▶ _Supplied records_:
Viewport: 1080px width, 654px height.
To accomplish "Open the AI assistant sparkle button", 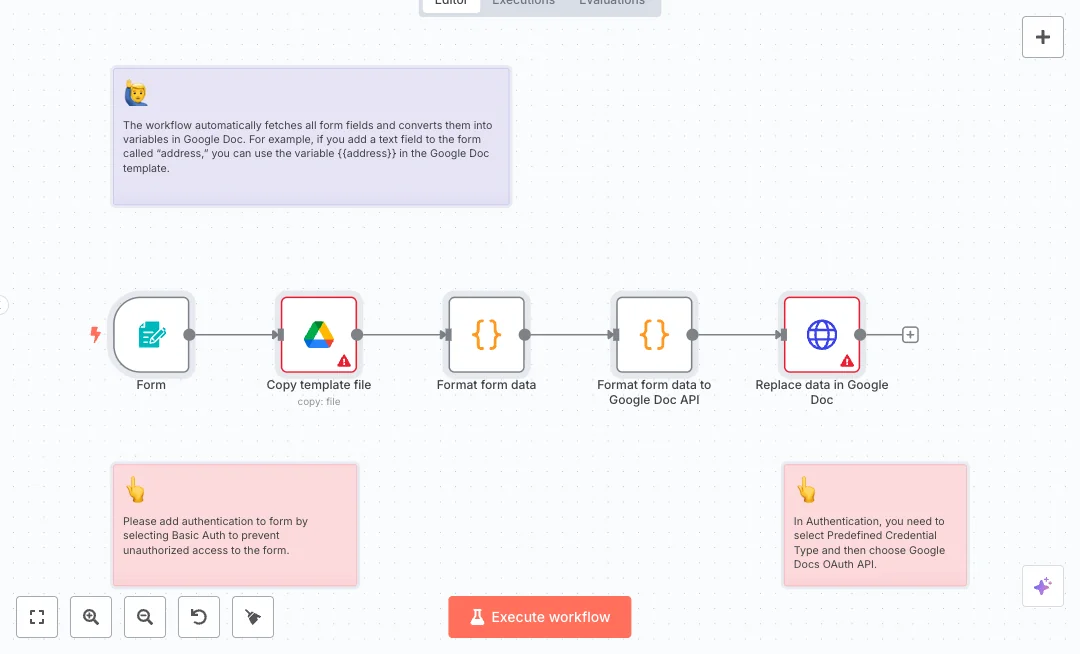I will click(x=1042, y=586).
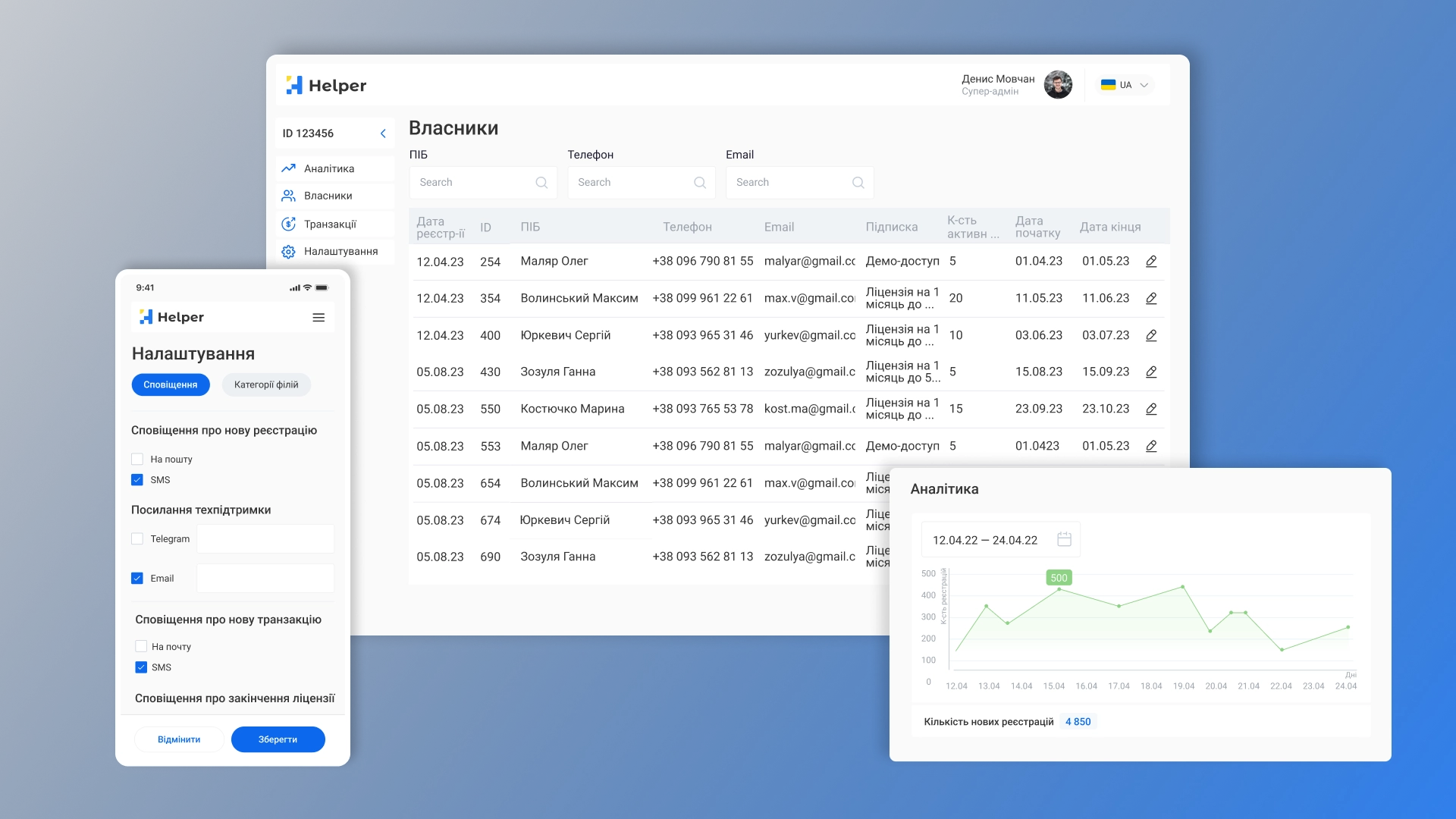The height and width of the screenshot is (819, 1456).
Task: Click the Settings navigation icon
Action: tap(289, 250)
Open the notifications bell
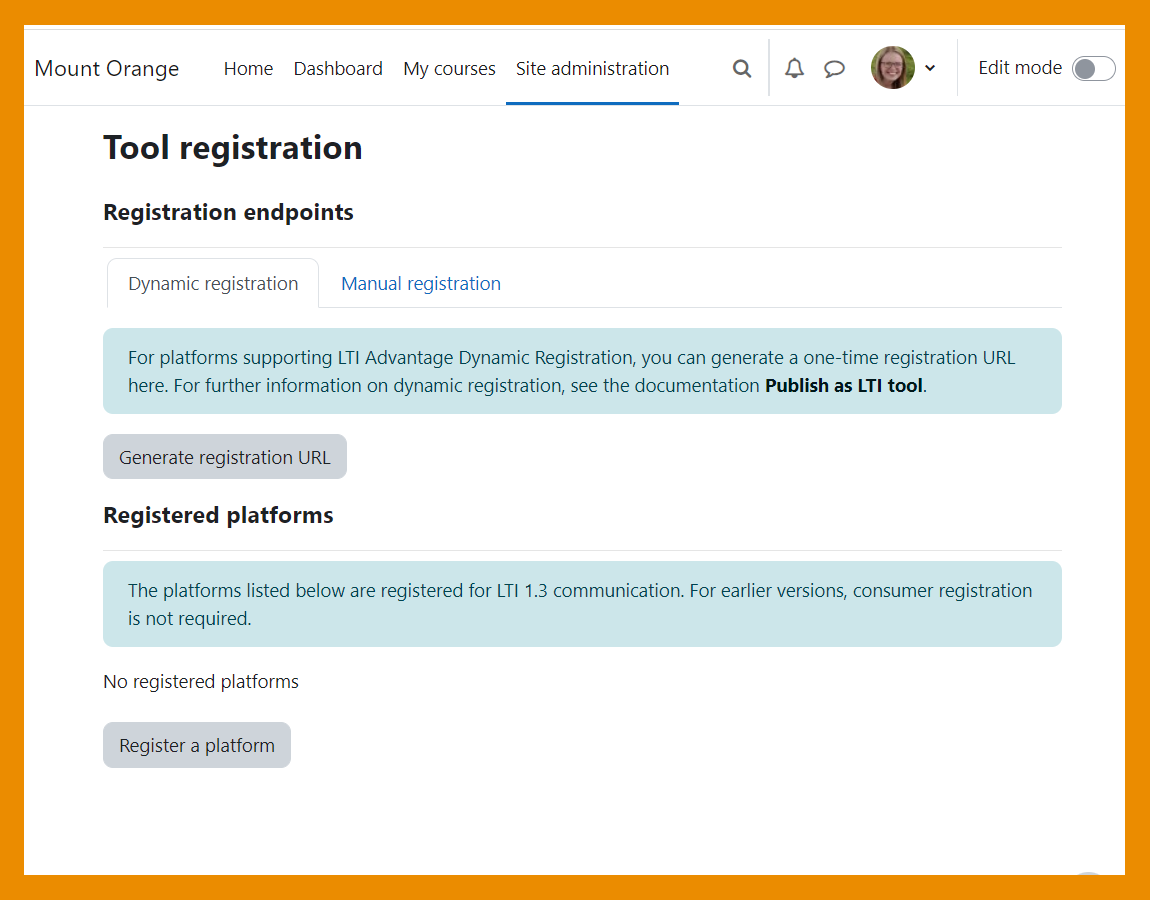This screenshot has height=900, width=1150. click(x=794, y=68)
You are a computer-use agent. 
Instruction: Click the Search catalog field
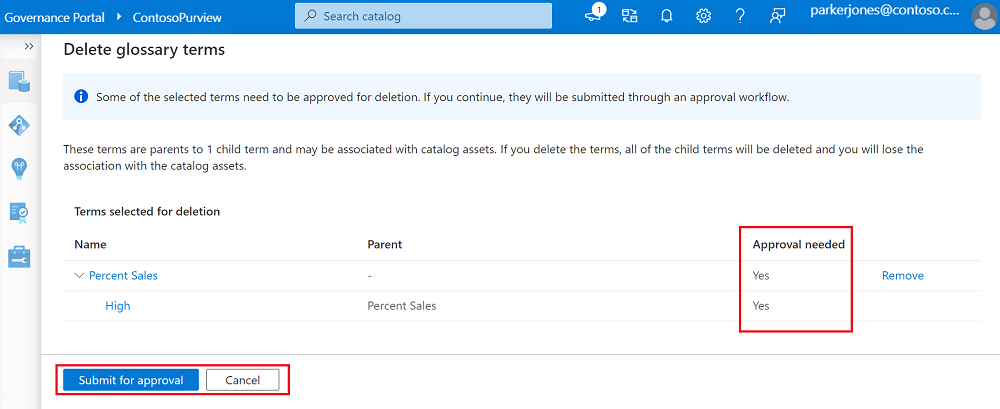(x=423, y=16)
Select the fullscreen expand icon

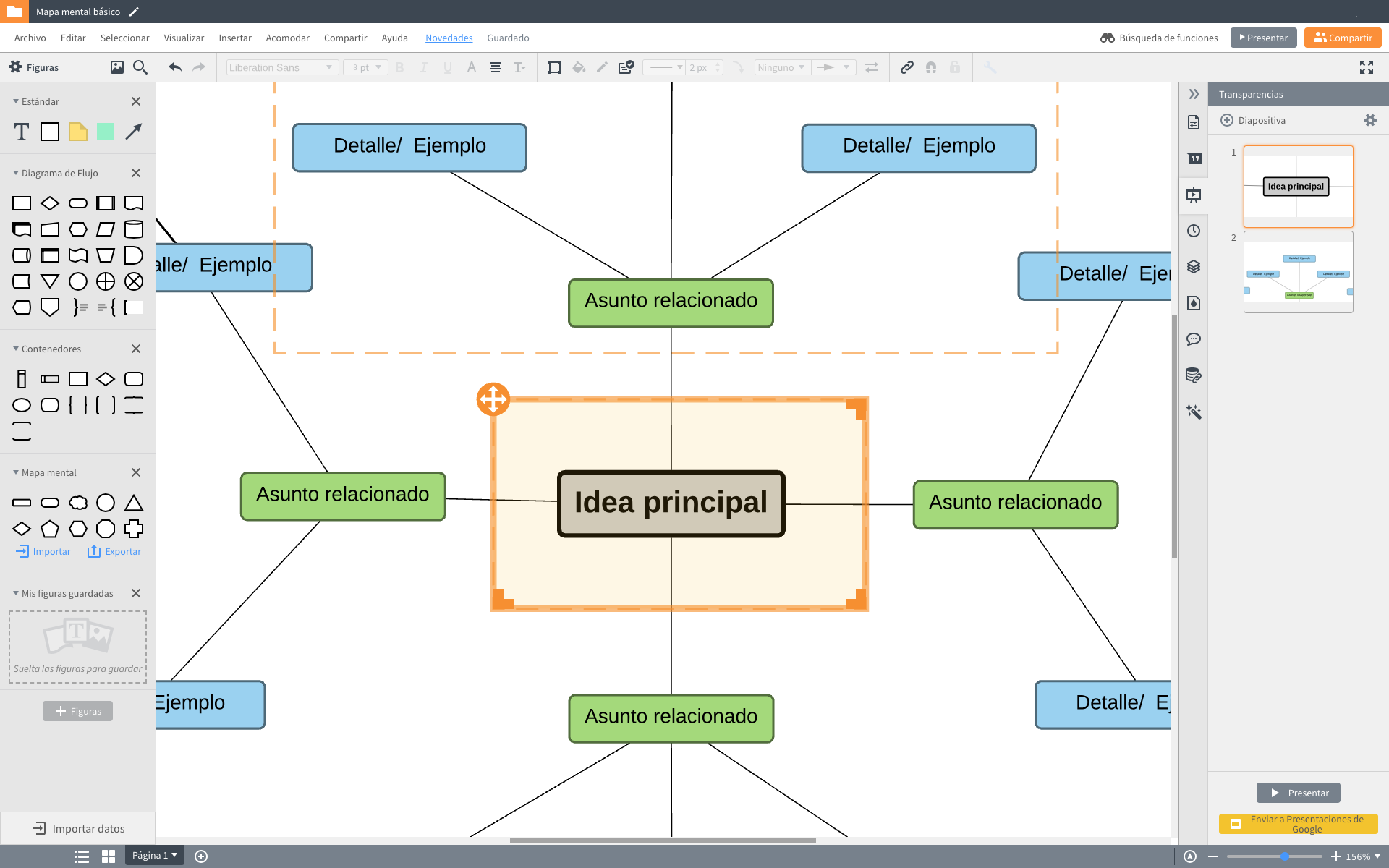click(x=1366, y=67)
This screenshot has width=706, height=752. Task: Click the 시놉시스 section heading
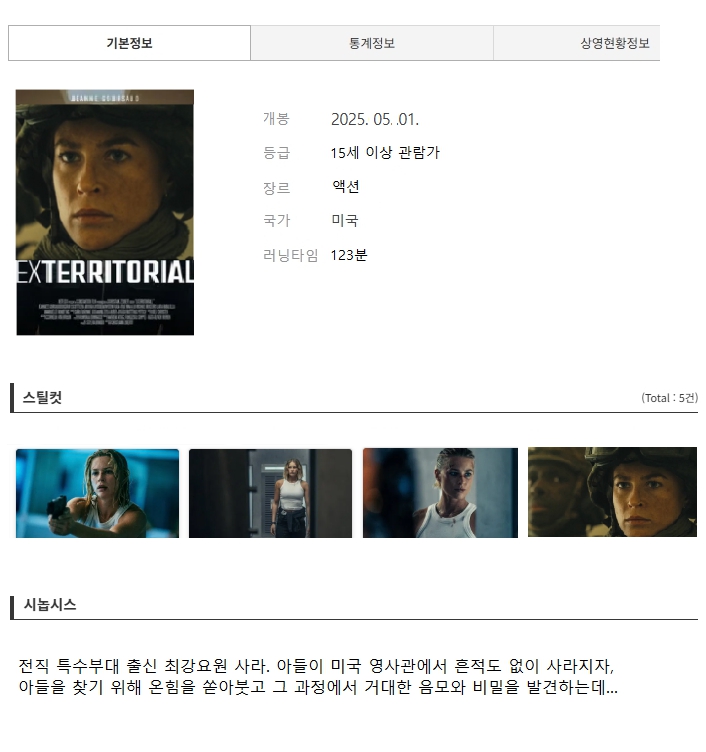tap(50, 605)
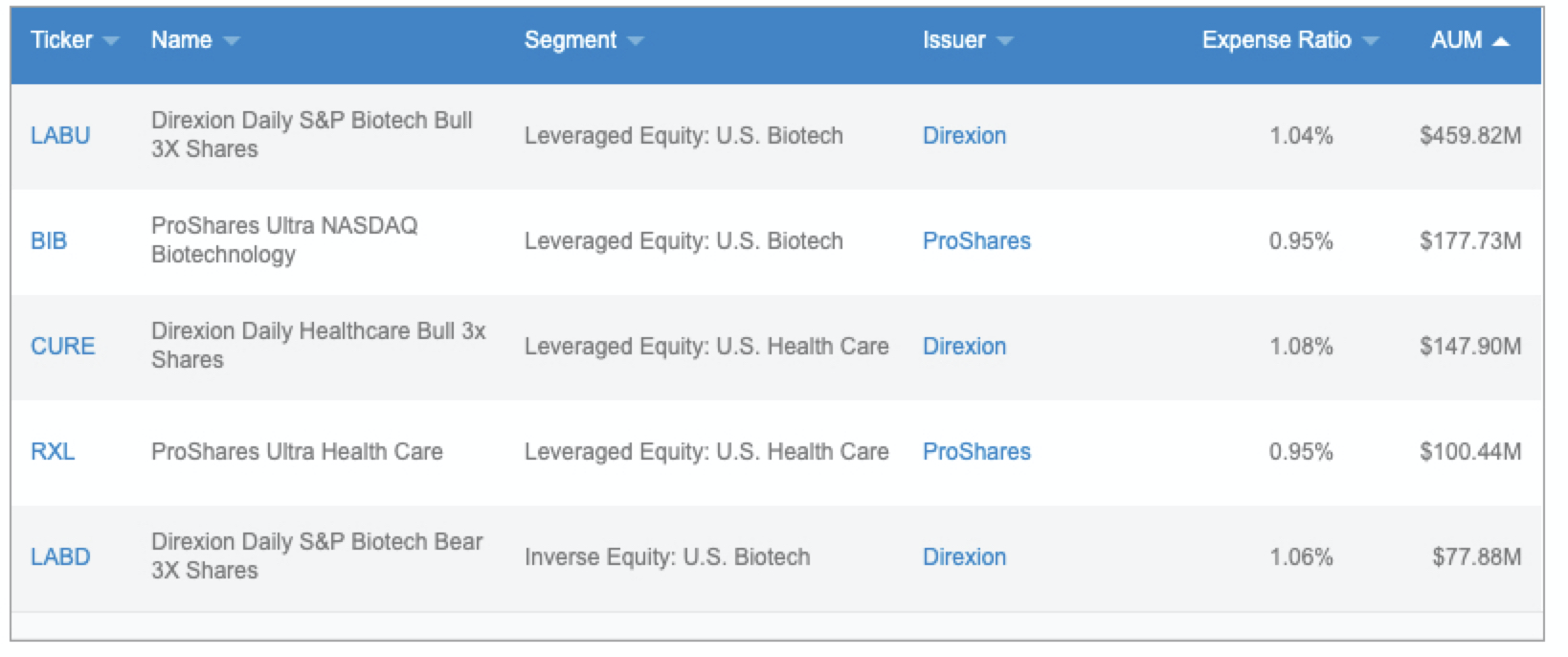Click the Segment column header label

point(571,40)
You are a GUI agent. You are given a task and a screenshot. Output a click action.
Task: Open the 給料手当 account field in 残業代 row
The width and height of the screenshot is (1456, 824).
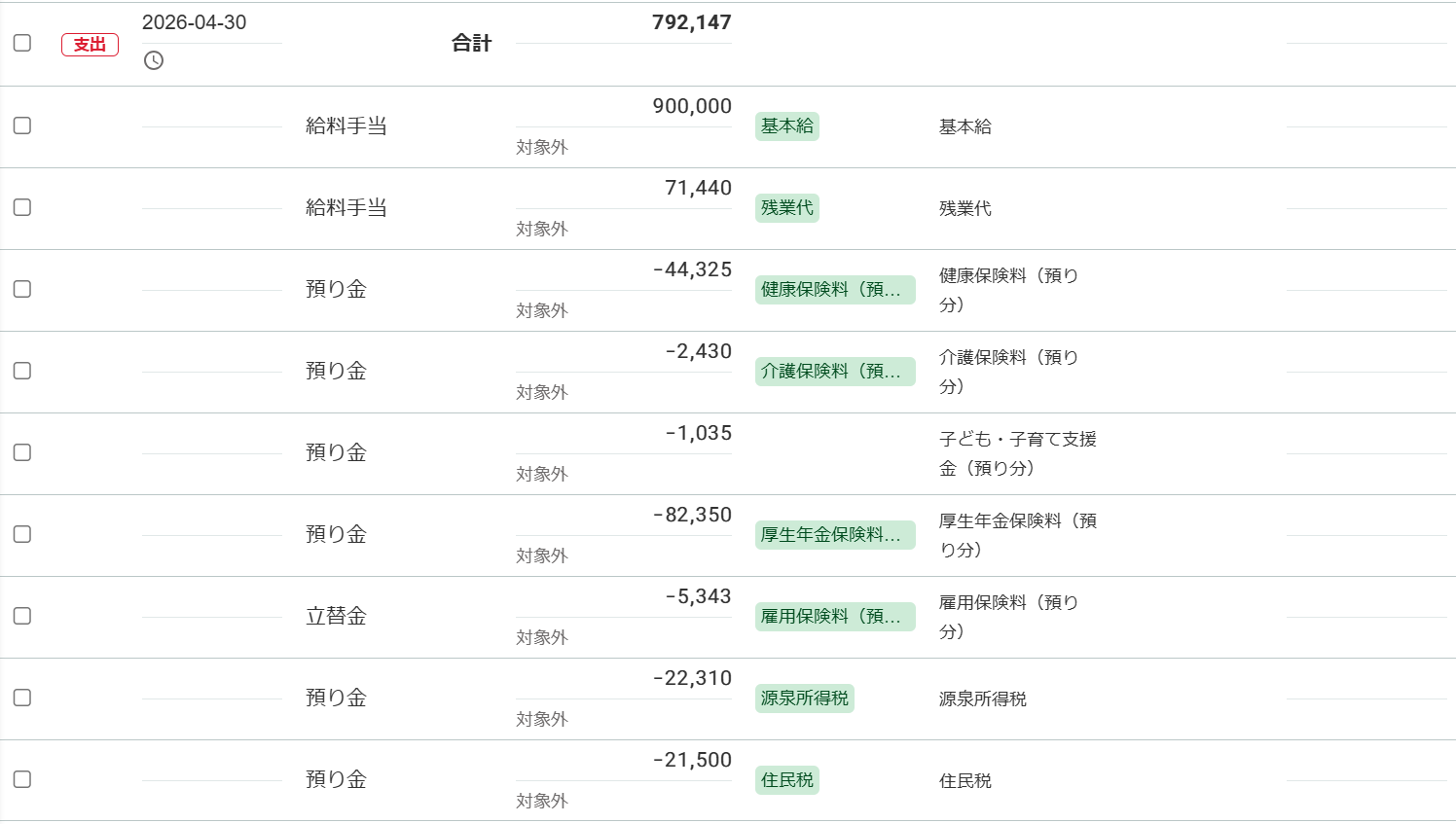[346, 207]
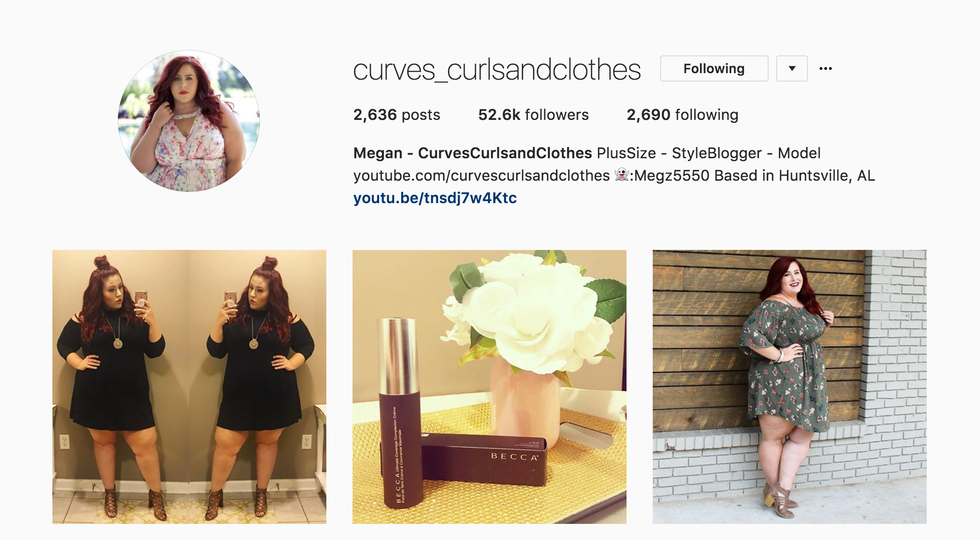Toggle the Following button

714,69
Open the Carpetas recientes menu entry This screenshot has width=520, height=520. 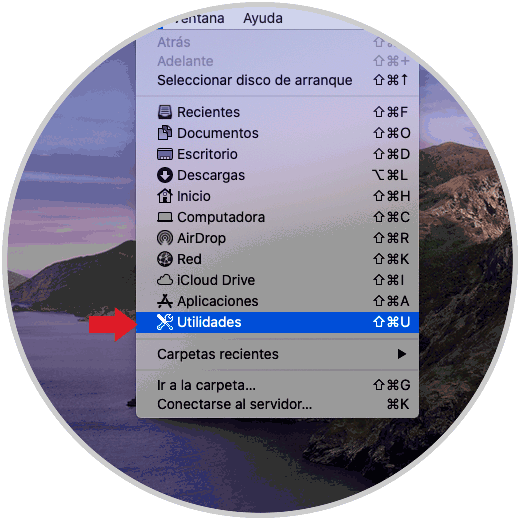pos(277,354)
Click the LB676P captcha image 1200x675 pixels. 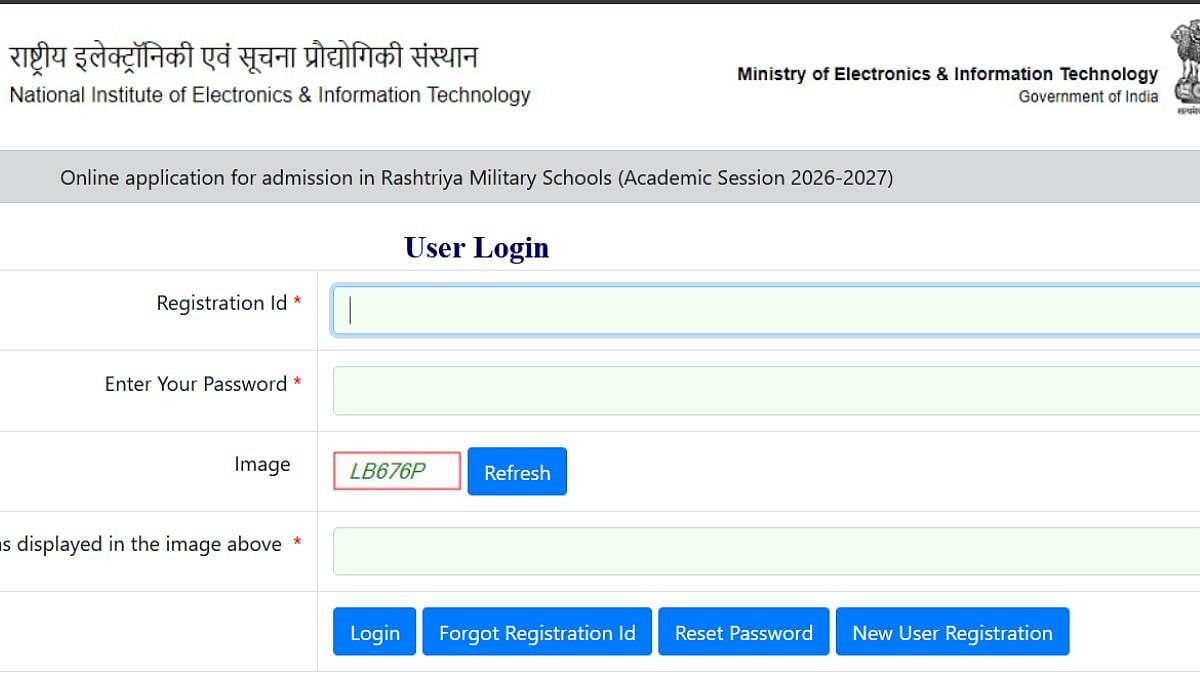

▶ _Problem details_: Where a line contains the word "agent", copy that line from the listing above.

▶ _Task output_:
You are a computer-use agent. 
You are a GUI agent. You are given a task and a screenshot. Output a click action.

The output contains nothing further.